#### Saved entries
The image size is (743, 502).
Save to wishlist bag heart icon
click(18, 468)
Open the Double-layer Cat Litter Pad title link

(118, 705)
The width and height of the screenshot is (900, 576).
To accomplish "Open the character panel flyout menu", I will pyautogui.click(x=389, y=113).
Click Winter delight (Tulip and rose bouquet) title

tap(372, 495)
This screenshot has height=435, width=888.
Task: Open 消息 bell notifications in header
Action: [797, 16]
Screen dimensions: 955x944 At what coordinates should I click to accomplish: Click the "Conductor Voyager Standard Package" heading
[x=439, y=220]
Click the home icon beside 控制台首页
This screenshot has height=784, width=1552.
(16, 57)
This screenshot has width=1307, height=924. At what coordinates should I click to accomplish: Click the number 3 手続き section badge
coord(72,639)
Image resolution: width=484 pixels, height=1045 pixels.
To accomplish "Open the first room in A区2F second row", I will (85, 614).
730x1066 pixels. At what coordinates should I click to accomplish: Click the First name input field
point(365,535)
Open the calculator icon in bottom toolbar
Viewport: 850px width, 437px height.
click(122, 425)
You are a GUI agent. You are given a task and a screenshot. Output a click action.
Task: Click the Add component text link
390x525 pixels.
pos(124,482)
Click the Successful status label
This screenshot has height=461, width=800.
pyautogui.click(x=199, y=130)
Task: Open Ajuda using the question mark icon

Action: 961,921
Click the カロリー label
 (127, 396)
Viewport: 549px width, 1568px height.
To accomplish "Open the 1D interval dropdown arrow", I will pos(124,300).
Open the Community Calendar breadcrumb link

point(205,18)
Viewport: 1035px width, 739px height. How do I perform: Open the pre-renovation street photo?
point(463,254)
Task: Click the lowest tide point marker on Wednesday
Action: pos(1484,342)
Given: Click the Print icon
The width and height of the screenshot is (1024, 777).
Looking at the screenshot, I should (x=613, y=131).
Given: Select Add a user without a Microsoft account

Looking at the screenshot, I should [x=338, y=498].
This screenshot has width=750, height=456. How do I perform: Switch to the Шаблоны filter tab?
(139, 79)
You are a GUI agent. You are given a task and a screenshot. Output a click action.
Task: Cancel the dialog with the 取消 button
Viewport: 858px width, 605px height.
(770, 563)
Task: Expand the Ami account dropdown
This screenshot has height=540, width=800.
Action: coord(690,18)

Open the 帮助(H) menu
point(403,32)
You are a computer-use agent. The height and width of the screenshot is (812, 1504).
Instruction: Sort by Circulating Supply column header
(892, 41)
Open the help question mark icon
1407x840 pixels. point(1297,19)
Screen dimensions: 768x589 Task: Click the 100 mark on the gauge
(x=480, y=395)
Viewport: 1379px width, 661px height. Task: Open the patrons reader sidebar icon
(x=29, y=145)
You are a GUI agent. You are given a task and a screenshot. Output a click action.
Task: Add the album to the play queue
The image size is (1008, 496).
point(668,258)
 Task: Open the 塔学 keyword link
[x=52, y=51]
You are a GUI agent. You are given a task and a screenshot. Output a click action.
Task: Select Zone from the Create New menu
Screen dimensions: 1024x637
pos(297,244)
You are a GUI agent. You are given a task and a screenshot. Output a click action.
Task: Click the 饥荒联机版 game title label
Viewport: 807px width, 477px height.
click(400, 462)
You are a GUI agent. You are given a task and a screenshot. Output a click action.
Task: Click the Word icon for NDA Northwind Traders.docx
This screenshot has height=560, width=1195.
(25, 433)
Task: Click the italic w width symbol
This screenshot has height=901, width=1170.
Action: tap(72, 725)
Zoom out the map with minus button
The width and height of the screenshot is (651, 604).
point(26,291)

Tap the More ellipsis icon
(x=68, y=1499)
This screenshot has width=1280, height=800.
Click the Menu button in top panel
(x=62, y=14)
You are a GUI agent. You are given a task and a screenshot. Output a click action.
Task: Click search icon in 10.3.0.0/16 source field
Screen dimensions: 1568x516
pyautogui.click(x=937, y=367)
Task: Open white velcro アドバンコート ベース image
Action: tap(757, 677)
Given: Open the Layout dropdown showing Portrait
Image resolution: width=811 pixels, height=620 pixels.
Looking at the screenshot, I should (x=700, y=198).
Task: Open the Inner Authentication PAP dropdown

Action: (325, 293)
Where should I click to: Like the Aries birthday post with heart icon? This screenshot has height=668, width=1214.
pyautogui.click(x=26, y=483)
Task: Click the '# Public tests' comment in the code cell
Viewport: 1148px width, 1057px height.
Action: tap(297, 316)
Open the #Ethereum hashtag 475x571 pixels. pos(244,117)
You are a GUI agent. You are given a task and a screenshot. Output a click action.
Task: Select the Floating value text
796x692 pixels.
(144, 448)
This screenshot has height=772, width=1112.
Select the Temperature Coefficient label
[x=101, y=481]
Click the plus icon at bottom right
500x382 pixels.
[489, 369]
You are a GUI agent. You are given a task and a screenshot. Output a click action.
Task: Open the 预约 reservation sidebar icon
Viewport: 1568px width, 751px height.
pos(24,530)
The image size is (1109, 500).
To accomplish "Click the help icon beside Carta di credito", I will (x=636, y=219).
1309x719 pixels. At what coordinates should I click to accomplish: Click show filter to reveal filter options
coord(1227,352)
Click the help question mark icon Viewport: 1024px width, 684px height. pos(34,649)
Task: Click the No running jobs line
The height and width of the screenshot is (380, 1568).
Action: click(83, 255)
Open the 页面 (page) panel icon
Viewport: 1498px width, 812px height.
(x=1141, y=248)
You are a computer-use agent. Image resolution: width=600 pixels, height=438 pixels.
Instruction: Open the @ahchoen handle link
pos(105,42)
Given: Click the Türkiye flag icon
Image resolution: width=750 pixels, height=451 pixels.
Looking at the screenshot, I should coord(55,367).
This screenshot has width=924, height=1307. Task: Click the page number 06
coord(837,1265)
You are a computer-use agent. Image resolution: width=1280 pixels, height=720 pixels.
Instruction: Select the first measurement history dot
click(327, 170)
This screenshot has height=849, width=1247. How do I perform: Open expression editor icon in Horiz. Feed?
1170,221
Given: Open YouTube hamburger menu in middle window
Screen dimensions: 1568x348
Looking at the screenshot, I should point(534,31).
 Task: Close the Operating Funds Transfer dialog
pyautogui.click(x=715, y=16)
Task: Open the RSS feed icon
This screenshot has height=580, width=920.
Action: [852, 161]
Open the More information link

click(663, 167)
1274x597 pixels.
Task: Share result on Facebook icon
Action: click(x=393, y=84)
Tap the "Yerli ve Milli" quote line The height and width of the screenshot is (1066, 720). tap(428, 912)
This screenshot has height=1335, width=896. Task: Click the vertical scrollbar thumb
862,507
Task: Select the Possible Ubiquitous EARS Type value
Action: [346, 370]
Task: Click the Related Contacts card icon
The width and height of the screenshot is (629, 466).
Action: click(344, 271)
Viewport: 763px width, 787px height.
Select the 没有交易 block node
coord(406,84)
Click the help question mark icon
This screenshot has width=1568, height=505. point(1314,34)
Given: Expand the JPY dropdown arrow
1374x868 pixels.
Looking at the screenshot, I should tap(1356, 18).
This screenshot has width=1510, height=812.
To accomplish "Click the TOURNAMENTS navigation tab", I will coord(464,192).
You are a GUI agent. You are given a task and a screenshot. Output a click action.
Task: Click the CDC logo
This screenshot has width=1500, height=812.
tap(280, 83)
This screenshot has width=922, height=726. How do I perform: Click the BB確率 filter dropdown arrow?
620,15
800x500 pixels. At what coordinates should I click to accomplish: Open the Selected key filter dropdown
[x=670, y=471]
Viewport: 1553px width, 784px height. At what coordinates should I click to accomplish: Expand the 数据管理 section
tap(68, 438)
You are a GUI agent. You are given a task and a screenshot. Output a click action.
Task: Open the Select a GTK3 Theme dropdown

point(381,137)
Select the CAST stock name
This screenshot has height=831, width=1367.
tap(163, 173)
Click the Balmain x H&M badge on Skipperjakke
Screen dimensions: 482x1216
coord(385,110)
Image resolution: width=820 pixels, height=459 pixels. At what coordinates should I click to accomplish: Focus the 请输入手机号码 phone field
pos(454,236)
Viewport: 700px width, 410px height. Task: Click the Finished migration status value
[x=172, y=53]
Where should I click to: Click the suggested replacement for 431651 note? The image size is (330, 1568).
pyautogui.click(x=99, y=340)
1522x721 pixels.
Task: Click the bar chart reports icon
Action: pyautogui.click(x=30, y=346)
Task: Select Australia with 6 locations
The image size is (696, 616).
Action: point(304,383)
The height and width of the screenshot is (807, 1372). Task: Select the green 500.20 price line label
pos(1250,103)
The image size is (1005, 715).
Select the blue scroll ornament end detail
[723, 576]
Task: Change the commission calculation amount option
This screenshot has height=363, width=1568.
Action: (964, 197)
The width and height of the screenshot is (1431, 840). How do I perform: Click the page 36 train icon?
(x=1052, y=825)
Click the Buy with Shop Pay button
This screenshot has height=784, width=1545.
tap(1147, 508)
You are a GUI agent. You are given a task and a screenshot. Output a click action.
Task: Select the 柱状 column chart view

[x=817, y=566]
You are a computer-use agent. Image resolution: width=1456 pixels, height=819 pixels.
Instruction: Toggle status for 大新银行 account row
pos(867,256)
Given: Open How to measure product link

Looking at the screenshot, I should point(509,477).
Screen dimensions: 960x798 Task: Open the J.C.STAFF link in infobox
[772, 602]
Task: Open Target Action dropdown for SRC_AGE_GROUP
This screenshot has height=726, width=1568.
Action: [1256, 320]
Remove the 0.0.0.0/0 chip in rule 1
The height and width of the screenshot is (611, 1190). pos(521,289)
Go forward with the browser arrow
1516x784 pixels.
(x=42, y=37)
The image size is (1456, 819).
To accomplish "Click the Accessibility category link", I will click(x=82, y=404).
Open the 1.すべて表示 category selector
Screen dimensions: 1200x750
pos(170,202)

#### Exercise brief
Looking back over the data above, restate word for word the lines that begin at the line with "Viewport: 549px width, 1568px height." and end at the line with "Task: Add the album to the play queue", inclusive.

#### Expected answer
Viewport: 549px width, 1568px height.
To accomplish "Open the 1D interval dropdown arrow", I will pos(124,300).
Open the Community Calendar breadcrumb link

point(205,18)
Viewport: 1035px width, 739px height. How do I perform: Open the pre-renovation street photo?
point(463,254)
Task: Click the lowest tide point marker on Wednesday
Action: pos(1484,342)
Given: Click the Print icon
The width and height of the screenshot is (1024, 777).
Looking at the screenshot, I should (x=613, y=131).
Given: Select Add a user without a Microsoft account

Looking at the screenshot, I should [x=338, y=498].
This screenshot has width=750, height=456. How do I perform: Switch to the Шаблоны filter tab?
(139, 79)
You are a GUI agent. You are given a task and a screenshot. Output a click action.
Task: Cancel the dialog with the 取消 button
Viewport: 858px width, 605px height.
(770, 563)
Task: Expand the Ami account dropdown
This screenshot has height=540, width=800.
Action: coord(690,18)

Open the 帮助(H) menu
point(403,32)
You are a computer-use agent. The height and width of the screenshot is (812, 1504).
Instruction: Sort by Circulating Supply column header
(892, 41)
Open the help question mark icon
1407x840 pixels. point(1297,19)
Screen dimensions: 768x589 Task: Click the 100 mark on the gauge
(x=480, y=395)
Viewport: 1379px width, 661px height. Task: Open the patrons reader sidebar icon
(x=29, y=145)
You are a GUI agent. You are given a task and a screenshot. Output a click action.
Task: Add the album to the play queue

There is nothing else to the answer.